Mating system and the critical migration rate for swamping selection

Abstract

Crow et al. (1990) and Barton (1992) have examined the critical migration rate for swamping selection in the nuclear system. Here, I use the same methodology to examine the critical migration rate in the cytonuclear system for hermaphrodite plants with a mixed mating system. Two selection schemes for a nuclear gene (heterozygote disadvantage and directional selection) and the directional selection scheme for organelle genes are considered. Results show that under random mating, the previous results are applicable to plant species by appropriate re-parameterization of the migration rate for nuclear and paternal organelle genes. A simple complementary relationship exists between seed and pollen flow in contributing to the critical migration rate. Under the mixed mating system, the critical migration rate of seeds and pollen for nuclear and paternal organelle genes can be changed due to the effects of selection and the cytonuclear linkage disequilibrium generated by migration and inbreeding. A negative but not complementary relationship exists between seed and pollen flow in contributing to the critical migration rate, varying with the mating system.

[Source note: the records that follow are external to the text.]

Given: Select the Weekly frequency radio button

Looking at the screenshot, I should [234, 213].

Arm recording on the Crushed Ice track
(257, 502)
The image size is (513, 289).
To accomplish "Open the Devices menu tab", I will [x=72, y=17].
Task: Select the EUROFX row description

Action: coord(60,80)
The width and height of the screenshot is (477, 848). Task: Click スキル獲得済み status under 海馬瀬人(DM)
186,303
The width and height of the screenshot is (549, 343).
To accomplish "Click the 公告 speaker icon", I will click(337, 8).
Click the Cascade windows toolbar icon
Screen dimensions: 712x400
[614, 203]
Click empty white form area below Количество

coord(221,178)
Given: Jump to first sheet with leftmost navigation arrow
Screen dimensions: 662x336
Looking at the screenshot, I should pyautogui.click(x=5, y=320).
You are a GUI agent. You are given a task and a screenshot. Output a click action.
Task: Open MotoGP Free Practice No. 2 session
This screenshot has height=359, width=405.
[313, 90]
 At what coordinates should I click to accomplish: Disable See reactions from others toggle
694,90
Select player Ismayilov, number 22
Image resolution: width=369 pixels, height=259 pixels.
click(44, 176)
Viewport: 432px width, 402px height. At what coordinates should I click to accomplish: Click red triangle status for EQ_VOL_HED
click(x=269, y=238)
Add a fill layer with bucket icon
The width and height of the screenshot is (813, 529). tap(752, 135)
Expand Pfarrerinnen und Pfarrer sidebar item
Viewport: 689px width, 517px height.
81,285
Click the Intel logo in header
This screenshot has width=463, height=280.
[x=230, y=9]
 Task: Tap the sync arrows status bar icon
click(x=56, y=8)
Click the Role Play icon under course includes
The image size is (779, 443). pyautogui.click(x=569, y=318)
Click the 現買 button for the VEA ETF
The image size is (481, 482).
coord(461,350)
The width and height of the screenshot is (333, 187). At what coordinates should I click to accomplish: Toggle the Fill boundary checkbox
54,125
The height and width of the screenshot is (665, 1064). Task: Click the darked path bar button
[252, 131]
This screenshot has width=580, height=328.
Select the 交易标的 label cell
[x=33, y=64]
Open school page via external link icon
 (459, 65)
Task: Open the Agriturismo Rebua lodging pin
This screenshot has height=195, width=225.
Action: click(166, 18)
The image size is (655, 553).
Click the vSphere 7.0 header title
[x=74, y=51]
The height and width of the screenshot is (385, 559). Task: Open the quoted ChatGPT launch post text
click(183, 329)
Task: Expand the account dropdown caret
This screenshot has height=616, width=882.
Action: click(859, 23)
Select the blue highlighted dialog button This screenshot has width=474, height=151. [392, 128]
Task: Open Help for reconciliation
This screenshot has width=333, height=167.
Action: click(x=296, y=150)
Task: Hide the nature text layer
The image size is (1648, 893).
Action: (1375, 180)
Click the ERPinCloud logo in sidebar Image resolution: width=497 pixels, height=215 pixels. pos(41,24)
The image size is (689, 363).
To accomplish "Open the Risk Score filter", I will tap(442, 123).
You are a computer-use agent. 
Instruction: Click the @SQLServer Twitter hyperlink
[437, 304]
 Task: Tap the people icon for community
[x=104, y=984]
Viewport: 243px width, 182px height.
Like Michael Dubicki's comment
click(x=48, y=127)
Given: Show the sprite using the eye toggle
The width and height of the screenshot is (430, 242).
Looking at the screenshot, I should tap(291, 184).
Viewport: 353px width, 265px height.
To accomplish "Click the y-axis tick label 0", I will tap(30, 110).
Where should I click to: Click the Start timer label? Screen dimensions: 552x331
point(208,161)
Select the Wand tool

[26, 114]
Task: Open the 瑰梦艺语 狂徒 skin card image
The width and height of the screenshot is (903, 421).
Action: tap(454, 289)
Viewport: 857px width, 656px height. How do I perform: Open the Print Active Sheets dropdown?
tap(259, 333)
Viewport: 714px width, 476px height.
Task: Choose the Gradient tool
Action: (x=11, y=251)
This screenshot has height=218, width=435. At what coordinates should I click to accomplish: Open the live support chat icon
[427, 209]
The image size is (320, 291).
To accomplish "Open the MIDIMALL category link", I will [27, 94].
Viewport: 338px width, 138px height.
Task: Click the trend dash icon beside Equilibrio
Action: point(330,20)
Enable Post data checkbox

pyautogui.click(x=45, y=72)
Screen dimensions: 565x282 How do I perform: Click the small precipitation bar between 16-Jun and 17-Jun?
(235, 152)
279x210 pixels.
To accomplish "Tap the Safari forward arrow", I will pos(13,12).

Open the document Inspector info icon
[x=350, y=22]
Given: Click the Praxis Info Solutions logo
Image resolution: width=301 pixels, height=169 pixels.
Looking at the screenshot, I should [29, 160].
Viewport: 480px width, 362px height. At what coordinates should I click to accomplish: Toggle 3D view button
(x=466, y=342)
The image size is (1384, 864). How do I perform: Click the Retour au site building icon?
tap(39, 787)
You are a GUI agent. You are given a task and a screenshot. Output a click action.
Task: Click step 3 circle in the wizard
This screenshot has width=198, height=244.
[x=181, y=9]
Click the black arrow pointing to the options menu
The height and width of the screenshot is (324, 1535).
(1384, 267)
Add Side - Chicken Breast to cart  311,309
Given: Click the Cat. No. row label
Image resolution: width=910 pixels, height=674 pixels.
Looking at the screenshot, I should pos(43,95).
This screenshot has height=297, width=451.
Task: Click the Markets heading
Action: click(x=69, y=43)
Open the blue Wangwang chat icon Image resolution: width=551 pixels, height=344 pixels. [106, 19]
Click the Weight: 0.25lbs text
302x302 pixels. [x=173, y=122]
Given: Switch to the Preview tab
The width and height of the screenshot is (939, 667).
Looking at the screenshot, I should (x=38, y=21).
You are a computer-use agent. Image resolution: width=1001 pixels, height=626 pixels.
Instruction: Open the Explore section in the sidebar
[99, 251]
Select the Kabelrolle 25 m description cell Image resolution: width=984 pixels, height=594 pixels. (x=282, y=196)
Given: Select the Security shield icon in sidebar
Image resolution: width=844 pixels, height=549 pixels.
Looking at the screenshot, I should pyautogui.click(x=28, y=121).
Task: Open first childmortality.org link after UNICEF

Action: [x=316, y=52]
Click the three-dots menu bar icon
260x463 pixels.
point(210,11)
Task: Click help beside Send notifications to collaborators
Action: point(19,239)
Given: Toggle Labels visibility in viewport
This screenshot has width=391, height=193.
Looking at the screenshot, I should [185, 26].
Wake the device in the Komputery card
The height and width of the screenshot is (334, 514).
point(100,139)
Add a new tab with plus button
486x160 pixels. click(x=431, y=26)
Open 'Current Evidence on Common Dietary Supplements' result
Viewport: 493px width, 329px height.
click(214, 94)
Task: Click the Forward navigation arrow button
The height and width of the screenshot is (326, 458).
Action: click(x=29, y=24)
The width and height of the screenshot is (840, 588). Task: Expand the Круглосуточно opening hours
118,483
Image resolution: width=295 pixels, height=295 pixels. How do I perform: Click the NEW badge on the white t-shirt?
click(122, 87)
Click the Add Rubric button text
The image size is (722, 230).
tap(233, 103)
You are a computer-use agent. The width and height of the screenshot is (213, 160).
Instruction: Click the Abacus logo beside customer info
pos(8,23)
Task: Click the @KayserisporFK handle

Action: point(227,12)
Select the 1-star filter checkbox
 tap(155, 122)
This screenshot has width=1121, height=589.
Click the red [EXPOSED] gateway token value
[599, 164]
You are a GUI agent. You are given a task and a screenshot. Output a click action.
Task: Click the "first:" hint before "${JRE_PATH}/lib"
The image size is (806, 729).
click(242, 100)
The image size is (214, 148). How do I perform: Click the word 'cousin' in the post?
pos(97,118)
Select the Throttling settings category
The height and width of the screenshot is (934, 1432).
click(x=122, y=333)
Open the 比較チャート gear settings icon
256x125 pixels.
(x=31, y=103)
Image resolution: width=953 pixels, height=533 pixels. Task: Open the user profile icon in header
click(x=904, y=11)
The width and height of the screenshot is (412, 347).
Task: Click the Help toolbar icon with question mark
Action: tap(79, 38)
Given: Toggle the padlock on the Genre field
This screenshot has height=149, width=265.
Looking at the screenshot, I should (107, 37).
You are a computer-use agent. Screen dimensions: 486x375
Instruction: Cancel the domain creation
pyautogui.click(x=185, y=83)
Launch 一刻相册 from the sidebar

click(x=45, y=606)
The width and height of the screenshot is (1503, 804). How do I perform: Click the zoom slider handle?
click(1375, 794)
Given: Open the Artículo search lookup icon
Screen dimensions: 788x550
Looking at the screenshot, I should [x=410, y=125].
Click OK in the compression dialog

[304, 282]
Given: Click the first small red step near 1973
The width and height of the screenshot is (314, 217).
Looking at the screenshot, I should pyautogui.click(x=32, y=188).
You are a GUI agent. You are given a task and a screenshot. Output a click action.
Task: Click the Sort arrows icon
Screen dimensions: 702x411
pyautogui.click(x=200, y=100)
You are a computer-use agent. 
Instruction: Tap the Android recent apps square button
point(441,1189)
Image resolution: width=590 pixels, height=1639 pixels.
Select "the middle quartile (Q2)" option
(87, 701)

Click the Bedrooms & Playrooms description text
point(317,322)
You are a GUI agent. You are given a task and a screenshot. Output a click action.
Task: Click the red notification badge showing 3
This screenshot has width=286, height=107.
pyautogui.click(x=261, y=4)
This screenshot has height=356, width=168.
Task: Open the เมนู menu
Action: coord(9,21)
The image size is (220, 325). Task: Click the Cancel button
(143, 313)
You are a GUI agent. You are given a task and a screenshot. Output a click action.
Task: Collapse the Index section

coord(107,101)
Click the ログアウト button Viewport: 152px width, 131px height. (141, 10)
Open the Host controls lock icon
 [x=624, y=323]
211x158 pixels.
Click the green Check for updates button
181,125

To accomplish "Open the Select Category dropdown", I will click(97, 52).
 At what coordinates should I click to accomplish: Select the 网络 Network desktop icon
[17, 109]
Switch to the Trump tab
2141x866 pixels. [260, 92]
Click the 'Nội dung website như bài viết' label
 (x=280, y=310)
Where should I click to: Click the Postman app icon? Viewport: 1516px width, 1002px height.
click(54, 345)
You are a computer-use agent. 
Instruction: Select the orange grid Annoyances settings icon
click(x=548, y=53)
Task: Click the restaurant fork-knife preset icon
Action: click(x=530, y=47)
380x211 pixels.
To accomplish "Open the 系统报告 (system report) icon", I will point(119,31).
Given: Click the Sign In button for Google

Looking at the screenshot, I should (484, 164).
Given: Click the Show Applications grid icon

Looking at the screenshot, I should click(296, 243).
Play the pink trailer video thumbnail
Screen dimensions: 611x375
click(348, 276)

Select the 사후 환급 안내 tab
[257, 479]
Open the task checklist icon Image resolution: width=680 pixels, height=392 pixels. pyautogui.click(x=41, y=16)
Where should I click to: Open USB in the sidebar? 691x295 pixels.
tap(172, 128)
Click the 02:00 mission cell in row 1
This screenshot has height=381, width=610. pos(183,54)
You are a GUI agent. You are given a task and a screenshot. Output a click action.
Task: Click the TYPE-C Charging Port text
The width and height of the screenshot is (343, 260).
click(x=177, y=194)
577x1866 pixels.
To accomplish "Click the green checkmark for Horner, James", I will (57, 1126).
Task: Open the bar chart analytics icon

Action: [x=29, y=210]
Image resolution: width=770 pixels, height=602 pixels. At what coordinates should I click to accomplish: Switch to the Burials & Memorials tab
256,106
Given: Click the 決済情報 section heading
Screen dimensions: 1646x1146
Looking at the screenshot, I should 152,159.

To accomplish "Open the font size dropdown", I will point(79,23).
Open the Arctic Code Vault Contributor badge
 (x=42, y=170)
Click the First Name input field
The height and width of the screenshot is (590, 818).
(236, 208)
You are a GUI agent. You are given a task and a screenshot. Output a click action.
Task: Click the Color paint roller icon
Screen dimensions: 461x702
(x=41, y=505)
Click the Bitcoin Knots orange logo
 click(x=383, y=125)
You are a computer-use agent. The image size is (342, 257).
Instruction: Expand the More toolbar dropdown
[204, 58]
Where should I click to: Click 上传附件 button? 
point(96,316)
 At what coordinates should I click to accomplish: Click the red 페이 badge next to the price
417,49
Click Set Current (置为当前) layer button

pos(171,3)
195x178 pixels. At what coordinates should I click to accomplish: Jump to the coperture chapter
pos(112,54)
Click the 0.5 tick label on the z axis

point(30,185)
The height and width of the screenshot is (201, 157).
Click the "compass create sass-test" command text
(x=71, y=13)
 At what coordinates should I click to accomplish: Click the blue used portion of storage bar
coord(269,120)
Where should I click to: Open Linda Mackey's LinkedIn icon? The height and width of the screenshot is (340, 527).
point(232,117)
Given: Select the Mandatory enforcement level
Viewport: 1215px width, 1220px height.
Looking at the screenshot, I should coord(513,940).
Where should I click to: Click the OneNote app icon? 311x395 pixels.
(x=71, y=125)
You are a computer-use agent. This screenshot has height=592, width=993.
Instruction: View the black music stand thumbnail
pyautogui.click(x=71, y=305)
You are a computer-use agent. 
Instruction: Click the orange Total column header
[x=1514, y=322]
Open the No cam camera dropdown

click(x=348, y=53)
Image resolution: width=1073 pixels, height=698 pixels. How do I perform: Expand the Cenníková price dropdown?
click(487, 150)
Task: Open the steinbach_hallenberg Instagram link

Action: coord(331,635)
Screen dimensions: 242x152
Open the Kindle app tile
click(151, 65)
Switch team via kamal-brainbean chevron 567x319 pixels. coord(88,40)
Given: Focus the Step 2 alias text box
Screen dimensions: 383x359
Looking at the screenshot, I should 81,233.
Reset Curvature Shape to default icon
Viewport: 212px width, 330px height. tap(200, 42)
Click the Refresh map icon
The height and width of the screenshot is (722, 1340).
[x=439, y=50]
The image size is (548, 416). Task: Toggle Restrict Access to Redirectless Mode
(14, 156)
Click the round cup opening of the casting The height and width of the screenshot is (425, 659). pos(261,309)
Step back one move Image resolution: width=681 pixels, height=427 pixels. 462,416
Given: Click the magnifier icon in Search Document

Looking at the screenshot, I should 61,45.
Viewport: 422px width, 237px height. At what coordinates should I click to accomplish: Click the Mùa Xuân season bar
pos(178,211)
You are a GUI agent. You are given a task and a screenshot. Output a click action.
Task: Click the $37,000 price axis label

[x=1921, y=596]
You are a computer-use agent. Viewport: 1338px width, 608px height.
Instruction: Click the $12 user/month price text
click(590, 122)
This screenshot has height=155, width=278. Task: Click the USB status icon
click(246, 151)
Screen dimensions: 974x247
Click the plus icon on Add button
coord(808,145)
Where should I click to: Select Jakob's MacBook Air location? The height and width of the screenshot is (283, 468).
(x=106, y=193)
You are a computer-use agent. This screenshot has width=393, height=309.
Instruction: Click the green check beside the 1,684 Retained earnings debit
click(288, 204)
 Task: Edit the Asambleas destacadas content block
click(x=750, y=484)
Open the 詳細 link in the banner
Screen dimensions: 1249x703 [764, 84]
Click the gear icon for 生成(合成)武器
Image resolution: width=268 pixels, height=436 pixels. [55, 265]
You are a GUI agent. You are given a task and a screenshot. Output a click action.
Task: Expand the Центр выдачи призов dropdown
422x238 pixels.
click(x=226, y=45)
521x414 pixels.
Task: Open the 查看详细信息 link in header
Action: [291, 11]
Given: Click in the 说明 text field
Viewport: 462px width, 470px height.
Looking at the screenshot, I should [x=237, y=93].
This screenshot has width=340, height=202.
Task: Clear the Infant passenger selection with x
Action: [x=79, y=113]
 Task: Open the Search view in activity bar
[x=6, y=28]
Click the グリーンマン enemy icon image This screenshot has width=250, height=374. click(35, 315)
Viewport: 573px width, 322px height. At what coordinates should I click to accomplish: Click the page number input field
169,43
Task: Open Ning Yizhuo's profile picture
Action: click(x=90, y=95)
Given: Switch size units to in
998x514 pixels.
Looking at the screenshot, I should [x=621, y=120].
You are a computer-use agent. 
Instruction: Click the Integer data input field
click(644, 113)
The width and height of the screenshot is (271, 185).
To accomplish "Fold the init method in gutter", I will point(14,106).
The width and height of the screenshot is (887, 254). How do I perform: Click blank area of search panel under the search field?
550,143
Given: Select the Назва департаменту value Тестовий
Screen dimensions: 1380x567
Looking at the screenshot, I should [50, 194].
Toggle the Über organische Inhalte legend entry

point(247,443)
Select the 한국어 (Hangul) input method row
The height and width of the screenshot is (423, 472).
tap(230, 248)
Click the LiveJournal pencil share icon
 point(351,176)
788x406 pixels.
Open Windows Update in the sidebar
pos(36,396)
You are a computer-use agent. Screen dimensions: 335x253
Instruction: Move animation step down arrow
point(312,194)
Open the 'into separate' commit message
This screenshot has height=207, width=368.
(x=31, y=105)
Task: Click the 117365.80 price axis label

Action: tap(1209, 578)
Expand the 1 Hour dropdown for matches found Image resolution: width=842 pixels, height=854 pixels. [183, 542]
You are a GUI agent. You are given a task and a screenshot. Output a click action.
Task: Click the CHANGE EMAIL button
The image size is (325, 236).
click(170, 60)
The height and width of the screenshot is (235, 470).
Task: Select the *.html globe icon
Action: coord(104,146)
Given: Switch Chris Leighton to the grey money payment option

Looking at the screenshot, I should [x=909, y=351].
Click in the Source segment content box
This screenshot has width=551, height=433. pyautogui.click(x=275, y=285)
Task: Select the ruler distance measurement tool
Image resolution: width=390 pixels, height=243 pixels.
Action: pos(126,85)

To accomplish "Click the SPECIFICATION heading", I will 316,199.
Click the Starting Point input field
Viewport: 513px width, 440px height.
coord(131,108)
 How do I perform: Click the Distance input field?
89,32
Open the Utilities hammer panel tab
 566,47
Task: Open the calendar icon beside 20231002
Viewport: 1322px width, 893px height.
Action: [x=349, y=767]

Partial selfing can also adjust the critical seed flow for the maternal organelle gene, with a small critical migration rate for species of a high selfing rate. Both concordance and discordance among cytonuclear genes can occur under certain conditions during the process of swamping selection. This theory predicts the presence of various contributions of seed versus pollen flow to genetic swamping for plants with diverse mating systems.